THE PROBLEM: The answer must be an exact copy of the lines from the one holding "Instruction: Click the chain" through the final line of the entries, and nothing else.

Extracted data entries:
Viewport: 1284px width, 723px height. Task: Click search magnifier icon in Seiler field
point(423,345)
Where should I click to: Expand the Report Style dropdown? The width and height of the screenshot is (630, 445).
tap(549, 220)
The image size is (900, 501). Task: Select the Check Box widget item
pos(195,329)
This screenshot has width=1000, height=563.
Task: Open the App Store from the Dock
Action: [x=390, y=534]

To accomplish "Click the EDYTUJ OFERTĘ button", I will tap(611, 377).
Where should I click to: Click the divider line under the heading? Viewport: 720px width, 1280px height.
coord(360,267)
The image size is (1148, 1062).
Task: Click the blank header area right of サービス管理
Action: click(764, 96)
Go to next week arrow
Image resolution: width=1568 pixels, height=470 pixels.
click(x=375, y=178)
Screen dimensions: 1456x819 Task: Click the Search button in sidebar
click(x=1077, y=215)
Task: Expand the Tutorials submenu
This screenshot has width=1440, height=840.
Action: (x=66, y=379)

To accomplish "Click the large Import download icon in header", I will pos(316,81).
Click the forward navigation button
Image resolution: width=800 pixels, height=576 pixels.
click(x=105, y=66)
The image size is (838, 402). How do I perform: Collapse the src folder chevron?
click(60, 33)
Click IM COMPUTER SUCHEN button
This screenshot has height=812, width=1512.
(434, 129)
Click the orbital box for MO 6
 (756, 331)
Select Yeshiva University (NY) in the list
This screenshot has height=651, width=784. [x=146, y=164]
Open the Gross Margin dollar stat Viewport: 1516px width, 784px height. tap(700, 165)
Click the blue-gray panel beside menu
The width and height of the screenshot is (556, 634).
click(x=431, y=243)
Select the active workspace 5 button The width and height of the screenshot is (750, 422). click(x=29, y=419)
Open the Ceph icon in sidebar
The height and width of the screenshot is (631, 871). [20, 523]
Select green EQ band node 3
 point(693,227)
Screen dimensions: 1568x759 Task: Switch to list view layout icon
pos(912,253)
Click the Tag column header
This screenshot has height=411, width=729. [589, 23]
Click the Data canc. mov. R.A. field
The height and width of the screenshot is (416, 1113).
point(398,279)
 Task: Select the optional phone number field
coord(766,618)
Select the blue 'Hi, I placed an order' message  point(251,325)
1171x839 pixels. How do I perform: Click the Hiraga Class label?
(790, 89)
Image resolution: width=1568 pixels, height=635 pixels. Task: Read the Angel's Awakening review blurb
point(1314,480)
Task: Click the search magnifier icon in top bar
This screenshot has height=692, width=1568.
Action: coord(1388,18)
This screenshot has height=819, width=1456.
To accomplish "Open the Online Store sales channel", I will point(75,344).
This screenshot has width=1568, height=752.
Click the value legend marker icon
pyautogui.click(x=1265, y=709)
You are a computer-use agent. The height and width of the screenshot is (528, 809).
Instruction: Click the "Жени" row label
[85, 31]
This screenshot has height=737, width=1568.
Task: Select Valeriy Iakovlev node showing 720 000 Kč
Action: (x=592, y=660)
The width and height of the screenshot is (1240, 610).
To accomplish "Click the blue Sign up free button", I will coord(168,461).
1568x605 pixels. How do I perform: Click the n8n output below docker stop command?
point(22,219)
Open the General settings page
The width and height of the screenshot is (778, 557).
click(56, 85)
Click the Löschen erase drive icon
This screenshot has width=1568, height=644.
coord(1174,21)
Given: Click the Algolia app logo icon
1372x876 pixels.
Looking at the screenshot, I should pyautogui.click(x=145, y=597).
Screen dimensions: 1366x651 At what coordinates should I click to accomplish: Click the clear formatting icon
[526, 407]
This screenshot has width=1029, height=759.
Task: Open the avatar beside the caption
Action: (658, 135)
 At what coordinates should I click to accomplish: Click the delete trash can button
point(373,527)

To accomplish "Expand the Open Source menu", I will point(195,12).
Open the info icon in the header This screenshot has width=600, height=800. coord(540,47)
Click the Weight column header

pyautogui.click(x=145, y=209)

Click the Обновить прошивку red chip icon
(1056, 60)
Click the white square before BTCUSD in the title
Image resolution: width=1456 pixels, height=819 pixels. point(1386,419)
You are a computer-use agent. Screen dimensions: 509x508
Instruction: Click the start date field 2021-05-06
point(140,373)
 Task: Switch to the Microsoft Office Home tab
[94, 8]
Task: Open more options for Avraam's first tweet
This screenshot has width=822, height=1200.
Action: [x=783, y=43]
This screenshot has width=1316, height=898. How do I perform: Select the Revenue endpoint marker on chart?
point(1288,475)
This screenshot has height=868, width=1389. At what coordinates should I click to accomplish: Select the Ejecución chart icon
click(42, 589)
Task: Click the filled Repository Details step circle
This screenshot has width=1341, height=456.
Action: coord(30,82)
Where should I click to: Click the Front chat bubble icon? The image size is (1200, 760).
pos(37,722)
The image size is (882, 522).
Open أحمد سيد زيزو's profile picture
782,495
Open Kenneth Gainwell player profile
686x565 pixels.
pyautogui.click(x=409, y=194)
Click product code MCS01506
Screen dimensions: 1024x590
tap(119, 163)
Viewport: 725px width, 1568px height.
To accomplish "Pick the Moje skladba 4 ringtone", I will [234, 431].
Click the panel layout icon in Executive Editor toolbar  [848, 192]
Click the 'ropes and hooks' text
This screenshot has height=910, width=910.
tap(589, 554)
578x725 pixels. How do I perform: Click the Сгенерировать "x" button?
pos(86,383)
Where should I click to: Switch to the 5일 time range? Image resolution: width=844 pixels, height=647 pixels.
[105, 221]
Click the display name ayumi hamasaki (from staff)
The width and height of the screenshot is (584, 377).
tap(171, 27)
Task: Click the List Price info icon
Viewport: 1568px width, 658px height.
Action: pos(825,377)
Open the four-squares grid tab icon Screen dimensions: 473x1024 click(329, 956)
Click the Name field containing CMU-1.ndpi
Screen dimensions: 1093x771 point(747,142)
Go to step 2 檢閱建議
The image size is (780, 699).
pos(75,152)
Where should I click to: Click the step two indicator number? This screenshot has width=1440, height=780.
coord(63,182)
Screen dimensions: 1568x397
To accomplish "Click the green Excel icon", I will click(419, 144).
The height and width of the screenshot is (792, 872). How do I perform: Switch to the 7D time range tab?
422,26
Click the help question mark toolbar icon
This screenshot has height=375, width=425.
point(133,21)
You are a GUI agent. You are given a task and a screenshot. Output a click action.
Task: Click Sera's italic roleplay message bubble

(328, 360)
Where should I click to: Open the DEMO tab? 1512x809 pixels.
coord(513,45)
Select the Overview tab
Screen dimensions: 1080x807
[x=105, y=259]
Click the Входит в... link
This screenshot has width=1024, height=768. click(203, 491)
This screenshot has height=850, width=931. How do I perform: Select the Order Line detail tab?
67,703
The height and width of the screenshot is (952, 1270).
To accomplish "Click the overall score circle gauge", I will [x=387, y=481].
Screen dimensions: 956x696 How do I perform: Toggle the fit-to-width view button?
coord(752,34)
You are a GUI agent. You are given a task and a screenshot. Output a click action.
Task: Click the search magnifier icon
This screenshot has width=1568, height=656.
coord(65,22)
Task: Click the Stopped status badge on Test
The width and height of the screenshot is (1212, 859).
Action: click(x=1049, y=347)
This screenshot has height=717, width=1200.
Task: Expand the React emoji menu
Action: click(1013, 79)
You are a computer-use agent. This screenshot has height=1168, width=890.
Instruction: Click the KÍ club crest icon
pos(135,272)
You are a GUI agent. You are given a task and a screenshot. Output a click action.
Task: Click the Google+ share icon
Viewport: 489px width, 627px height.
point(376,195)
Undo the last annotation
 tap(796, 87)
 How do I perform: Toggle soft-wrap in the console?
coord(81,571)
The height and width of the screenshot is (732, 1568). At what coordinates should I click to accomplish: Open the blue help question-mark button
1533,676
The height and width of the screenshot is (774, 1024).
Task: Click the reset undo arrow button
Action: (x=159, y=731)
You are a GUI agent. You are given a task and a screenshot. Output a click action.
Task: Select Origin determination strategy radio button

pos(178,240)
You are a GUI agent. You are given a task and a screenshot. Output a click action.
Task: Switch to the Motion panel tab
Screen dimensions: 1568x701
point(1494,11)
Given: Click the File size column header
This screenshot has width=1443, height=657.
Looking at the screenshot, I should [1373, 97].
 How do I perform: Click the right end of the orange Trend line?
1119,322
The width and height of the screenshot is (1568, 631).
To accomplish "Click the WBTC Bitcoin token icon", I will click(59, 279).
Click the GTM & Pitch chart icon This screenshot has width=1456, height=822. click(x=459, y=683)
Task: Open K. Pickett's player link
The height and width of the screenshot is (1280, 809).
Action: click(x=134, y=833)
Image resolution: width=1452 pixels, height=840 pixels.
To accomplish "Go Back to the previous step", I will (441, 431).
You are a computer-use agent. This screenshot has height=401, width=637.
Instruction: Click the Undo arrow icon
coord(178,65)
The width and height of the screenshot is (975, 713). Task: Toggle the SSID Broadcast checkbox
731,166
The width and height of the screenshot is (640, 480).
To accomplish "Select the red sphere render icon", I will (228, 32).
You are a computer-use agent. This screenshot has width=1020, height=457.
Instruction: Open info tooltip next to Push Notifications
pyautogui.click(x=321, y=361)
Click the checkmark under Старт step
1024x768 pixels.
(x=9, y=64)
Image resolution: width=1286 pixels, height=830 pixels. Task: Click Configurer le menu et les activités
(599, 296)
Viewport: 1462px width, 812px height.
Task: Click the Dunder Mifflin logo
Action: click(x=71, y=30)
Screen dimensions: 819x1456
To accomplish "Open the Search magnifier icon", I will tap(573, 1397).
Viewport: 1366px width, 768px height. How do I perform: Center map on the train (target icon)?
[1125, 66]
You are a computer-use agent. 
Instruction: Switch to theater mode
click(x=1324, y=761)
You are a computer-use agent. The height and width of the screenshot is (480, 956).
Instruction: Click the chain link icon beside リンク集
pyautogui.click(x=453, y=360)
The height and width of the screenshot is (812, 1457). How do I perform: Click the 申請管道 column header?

OUTPUT:
Instruction: Click the chain link icon beside リンク集
pyautogui.click(x=453, y=360)
The height and width of the screenshot is (812, 1457). How do I perform: Click the 申請管道 column header?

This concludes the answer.